Once you get that over with, it's time to go shopping.
At least, that seems to be the message of retailers, as they intrude further and further into the holidays. This year, a growing number of retailers are actually open on Thanksgiving Day, including Wal-Mart, Kmart, Sears, Target, Kohl's, Staples and Macy's. (A Facebook page has called for a boycott). Being open on Thanksgiving smacks of desperation, and you should do nothing to encourage the excesses of this antifamily, antifootball behavior.
It is all part of the plan. The manipulators at the National Retail Federation and elsewhere work hard to create a sense of consumer frenzy. Thus, I have dubbed the season between Thanksgiving and Dec. 25, "Shopmas."
Almost every year, the NRF forecasts a huge increase in holiday retail sales.
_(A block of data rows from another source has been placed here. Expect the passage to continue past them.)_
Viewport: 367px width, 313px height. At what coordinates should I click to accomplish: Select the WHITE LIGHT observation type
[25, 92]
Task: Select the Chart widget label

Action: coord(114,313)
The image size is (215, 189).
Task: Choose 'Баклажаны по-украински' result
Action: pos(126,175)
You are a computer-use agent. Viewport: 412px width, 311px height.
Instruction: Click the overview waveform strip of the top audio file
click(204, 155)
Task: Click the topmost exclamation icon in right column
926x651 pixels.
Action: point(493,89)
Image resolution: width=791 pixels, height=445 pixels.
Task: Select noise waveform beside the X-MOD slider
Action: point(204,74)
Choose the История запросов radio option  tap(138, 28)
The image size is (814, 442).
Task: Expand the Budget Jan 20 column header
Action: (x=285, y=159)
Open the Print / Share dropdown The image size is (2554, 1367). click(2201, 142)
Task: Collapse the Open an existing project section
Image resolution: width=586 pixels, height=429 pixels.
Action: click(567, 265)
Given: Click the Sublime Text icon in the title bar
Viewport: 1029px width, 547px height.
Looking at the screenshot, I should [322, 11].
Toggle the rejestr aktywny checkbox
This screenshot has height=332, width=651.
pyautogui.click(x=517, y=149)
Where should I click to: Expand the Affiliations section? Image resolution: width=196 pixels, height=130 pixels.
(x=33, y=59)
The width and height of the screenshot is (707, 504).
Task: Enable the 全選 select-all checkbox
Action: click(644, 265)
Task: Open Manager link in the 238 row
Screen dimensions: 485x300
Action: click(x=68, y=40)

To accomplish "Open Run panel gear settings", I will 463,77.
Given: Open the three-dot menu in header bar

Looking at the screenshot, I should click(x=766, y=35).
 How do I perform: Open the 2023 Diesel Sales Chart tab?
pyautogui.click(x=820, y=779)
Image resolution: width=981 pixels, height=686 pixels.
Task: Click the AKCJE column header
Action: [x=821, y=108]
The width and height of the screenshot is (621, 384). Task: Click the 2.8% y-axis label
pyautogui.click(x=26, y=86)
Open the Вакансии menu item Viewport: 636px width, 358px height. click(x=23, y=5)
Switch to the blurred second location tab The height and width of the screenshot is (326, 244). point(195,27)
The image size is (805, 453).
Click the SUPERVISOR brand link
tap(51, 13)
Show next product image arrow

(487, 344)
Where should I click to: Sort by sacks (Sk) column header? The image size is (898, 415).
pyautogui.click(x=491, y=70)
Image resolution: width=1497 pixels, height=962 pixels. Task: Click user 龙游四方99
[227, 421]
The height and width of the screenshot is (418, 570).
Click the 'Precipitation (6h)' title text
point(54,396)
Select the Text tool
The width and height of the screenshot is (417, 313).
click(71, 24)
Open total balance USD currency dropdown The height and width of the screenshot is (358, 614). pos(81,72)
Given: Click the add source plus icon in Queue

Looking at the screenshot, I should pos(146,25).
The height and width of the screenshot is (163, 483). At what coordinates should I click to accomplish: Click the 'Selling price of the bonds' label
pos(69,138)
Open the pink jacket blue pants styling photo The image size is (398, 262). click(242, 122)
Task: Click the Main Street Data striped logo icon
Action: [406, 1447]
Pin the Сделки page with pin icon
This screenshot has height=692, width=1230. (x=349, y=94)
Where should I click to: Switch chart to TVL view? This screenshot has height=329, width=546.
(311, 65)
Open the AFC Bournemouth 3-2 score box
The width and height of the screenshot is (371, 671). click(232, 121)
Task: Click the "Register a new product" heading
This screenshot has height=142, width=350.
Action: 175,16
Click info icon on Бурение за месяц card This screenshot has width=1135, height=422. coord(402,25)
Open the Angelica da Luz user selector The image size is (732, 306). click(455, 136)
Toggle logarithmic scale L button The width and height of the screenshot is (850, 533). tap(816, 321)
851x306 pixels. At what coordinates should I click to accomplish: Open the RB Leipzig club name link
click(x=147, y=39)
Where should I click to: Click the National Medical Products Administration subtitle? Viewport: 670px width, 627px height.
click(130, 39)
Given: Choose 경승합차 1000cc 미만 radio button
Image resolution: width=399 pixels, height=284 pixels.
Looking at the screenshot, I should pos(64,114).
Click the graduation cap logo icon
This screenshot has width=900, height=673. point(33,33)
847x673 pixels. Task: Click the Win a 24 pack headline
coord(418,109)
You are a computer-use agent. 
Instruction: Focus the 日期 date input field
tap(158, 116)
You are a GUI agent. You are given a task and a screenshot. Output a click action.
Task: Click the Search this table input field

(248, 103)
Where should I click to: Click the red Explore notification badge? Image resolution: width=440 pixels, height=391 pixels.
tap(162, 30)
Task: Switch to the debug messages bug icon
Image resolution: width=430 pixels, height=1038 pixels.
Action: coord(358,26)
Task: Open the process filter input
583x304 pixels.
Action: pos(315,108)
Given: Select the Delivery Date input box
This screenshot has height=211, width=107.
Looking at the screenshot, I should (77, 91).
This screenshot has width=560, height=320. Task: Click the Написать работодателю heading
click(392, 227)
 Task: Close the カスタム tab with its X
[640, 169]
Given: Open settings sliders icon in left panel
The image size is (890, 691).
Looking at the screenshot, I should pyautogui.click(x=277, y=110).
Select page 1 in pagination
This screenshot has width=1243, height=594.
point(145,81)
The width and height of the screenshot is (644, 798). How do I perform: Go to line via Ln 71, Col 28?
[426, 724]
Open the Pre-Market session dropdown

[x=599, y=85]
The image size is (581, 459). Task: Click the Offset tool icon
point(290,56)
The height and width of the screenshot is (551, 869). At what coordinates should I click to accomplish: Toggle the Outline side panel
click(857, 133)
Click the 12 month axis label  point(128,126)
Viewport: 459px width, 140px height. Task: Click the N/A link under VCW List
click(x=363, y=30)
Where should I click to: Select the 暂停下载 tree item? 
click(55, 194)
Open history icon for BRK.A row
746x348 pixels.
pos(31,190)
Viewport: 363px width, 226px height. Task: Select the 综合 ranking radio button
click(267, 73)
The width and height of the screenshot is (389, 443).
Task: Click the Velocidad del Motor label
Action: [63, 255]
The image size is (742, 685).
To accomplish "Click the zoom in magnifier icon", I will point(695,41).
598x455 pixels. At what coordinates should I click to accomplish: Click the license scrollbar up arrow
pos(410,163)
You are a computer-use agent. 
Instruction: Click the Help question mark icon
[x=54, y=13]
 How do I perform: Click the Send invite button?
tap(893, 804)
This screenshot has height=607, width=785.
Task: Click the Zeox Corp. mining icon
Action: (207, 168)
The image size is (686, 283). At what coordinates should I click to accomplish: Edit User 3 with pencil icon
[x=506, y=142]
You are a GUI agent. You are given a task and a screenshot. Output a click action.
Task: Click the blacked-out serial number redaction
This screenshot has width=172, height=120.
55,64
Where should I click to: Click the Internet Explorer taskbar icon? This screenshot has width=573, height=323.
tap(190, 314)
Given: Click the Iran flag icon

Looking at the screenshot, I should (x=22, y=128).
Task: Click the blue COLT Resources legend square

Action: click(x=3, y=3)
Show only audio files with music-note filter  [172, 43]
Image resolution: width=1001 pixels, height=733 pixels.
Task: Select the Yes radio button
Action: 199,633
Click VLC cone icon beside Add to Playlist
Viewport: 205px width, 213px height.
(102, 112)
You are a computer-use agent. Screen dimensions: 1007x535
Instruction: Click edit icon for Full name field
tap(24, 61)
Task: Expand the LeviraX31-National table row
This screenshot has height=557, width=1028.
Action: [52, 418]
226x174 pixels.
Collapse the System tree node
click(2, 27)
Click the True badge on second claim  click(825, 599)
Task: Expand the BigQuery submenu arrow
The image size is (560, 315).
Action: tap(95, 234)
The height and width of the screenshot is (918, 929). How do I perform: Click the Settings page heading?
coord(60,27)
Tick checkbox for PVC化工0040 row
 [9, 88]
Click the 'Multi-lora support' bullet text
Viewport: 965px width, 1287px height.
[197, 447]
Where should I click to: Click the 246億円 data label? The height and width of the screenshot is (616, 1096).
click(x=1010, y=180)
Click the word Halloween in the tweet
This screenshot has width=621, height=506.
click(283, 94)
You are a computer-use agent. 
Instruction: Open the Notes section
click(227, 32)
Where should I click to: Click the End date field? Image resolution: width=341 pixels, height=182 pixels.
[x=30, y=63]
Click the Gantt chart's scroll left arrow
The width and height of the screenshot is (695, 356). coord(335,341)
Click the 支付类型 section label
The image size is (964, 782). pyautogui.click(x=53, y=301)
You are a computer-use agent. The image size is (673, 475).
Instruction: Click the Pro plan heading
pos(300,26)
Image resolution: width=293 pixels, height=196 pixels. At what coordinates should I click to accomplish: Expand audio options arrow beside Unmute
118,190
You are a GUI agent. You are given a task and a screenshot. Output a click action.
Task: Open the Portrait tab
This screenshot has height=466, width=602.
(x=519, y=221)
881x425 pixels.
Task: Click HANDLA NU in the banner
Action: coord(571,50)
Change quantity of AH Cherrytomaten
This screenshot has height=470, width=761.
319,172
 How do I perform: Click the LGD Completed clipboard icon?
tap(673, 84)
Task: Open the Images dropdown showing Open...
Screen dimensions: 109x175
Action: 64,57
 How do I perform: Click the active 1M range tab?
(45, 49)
Each year, the forecast is way off target. Aside from the terrible track record, there are other reasons to ignore the survey. As we noted earlier:
The methodology employed by the NRF survey is defective . . . The surveys bear no correlation relative to actual future retail sales. The conclusions reached (and repeated ad nauseum) are not supported by the data.
There are several reasons for this: First, people have no idea what they spent last year. No clue whatsoever. A surveyor stops someone on the way into a mall or other retail locale, asks them a few questions, the answers to which range between wild guesses and complete fabrications.